Relativistic independence bounds nonlocality

TL;DR

This paper introduces the concept of relativistic independence, a principle that constrains nonlocal correlations by ensuring local uncertainty relations, and shows that stronger-than-quantum correlations violate this principle.

Contribution

It establishes relativistic independence as a new principle that characterizes quantum correlations and rules out stronger nonlocal correlations beyond quantum mechanics.

Findings

Stronger-than-quantum correlations violate relativistic independence.
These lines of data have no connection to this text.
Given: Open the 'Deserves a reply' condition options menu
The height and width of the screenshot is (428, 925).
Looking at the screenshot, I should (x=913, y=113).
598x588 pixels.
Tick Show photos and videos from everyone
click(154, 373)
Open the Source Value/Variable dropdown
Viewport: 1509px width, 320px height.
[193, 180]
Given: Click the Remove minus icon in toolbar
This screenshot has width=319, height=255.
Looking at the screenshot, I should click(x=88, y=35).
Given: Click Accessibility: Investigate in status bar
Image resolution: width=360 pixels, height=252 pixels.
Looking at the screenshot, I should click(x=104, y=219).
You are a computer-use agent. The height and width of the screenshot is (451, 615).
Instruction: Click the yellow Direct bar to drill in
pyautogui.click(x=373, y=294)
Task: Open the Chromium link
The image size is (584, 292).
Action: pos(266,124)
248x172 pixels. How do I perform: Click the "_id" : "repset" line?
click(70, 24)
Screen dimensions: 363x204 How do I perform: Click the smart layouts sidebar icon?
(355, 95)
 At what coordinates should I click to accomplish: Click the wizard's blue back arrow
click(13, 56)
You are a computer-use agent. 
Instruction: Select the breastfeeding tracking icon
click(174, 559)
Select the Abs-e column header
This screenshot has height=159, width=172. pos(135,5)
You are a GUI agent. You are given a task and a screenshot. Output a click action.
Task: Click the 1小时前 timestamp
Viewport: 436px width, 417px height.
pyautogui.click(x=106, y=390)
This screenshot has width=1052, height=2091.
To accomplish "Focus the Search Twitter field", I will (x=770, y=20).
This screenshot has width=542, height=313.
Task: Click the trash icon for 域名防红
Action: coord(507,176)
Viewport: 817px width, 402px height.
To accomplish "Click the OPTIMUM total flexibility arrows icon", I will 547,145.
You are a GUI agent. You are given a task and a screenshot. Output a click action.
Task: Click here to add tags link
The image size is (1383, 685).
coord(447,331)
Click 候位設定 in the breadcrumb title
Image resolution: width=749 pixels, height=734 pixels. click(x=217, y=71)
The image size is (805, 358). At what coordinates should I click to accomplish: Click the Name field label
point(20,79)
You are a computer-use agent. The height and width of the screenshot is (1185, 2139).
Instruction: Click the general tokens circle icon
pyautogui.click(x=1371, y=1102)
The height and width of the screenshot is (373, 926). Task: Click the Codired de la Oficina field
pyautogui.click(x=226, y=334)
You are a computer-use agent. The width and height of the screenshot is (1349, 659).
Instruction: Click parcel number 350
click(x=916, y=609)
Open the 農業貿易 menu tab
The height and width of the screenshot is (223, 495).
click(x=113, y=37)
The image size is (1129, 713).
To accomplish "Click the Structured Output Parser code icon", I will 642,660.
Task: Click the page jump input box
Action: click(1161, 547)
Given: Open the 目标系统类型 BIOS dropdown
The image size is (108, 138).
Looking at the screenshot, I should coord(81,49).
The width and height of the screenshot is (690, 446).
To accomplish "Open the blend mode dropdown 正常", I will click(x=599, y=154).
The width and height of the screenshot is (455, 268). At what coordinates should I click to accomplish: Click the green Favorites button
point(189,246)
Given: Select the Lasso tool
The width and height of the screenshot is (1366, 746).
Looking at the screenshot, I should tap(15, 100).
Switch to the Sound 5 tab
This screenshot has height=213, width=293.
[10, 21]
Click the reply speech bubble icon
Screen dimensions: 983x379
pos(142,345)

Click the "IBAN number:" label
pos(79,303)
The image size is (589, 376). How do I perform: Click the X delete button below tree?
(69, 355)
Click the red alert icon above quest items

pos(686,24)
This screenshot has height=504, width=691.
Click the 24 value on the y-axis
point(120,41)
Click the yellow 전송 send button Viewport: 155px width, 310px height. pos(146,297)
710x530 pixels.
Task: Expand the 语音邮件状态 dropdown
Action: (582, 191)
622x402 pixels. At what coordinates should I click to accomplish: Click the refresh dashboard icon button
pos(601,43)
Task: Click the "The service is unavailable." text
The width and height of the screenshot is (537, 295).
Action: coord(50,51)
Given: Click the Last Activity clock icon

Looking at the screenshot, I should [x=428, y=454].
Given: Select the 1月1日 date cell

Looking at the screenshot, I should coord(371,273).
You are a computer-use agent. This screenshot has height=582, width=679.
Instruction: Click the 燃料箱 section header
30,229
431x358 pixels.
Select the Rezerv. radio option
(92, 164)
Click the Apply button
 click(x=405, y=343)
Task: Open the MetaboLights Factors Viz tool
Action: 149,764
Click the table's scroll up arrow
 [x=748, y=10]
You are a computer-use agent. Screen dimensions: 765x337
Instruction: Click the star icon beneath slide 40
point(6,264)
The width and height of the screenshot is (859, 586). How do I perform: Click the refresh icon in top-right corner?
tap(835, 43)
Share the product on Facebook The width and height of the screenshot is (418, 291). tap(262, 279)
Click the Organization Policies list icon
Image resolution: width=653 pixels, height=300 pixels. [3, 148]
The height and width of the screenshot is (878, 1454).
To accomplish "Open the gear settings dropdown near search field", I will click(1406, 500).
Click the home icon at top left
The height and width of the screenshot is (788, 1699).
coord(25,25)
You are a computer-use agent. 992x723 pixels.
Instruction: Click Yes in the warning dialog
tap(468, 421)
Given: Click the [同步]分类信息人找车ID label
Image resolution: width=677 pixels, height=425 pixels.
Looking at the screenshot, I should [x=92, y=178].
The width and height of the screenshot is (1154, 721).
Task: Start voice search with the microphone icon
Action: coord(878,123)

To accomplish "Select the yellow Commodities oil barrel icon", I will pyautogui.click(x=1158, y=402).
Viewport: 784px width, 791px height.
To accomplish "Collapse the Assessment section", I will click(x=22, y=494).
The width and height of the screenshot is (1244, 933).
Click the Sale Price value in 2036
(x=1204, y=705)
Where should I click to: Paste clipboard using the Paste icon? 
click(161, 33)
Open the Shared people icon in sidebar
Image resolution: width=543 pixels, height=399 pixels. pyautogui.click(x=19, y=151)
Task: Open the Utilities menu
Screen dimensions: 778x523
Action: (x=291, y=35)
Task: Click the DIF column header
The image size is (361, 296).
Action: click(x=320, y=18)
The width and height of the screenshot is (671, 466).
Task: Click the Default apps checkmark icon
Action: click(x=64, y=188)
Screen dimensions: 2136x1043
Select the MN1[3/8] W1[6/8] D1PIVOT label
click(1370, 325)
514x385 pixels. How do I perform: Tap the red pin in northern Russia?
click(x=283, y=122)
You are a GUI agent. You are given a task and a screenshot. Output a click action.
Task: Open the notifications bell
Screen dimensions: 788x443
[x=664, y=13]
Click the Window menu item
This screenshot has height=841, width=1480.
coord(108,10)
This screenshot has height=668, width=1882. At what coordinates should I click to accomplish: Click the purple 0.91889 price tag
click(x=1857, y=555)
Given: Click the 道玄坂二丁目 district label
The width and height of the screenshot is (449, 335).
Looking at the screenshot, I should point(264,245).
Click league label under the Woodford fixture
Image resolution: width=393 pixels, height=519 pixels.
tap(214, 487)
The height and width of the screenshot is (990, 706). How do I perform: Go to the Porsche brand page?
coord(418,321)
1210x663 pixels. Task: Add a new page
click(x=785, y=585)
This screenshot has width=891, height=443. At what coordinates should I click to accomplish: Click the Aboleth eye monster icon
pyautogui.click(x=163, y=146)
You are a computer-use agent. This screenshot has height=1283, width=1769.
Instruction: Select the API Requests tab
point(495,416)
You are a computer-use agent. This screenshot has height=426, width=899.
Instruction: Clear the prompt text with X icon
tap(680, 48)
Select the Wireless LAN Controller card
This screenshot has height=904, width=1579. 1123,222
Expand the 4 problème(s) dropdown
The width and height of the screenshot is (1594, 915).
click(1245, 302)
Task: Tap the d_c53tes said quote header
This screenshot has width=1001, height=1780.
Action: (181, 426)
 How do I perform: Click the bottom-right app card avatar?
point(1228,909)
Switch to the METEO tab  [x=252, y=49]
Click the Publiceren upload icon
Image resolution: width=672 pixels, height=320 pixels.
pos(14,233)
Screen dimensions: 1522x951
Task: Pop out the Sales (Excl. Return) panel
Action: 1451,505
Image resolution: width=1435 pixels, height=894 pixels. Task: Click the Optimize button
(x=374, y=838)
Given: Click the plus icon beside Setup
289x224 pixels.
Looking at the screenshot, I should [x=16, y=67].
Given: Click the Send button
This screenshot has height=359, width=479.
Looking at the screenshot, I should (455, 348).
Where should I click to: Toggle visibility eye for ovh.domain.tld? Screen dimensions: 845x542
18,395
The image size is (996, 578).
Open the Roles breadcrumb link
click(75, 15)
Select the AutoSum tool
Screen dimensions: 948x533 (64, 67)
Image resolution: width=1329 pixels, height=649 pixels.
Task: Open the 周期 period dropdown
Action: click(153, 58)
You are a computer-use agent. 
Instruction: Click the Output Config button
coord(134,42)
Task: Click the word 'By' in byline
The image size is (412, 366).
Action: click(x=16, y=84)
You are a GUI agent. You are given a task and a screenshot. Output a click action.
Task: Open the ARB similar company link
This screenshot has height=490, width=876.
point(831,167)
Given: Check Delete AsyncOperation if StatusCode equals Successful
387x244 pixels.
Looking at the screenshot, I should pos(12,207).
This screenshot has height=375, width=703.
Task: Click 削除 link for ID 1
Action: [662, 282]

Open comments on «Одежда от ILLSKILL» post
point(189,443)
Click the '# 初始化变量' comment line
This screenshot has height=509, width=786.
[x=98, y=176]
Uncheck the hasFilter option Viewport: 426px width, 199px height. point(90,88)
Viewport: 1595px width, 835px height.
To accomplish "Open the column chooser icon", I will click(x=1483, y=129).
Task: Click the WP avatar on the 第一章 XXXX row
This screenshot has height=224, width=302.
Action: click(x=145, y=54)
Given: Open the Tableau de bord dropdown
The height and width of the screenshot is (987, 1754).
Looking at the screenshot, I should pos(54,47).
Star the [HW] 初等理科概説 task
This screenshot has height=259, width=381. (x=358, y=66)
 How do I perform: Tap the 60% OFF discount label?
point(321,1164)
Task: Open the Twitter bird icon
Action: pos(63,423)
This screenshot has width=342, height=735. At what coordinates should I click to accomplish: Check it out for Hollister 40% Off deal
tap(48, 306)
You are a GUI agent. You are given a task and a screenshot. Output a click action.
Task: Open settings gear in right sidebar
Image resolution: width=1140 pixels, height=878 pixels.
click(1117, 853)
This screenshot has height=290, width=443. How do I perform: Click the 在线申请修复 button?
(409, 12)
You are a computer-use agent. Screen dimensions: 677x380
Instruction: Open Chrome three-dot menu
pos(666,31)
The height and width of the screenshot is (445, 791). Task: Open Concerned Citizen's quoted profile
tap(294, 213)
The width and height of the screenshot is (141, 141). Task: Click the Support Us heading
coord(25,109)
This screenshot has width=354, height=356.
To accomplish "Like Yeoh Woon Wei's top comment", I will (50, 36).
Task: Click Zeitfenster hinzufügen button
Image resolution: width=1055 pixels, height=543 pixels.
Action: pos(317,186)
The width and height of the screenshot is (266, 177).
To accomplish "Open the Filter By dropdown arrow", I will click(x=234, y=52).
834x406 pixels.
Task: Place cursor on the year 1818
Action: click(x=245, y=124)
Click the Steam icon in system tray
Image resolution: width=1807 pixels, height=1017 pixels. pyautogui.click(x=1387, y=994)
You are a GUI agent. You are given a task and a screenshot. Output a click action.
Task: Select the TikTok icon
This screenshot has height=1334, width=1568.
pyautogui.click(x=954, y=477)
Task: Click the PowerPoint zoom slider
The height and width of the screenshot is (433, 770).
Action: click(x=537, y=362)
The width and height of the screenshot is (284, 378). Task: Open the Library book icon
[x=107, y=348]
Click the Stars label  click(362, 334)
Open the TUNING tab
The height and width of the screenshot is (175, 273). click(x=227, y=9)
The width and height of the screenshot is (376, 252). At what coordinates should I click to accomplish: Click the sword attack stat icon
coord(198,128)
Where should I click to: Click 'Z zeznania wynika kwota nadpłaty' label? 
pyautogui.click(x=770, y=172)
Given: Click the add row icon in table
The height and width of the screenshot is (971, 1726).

Relativistic independence links local uncertainty to nonlocal correlations.

Quantum correlations satisfy the proposed locality condition.

Abstract

If Nature allowed nonlocal correlations other than those predicted by quantum mechanics, would that contradict some physical principle? Various approaches have been put forward in the past two decades in an attempt to single out quantum nonlocality. However, none of them can explain the set of quantum correlations arising in the simplest scenarios. Here it is shown that generalized uncertainty relations, as well as a specific notion of locality give rise to both familiar and new characterizations of quantum correlations. In particular, we identify a condition, relativistic independence, which states that uncertainty relations are local in the sense that they cannot be influenced by other experimenters' choices of measuring instruments. We prove that theories with nonlocal correlations stronger than the quantum ones do not satisfy this notion of locality and therefore they either violate the underlying generalized uncertainty relations or allow experimenters to nonlocally tamper with the uncertainty relations of their peers.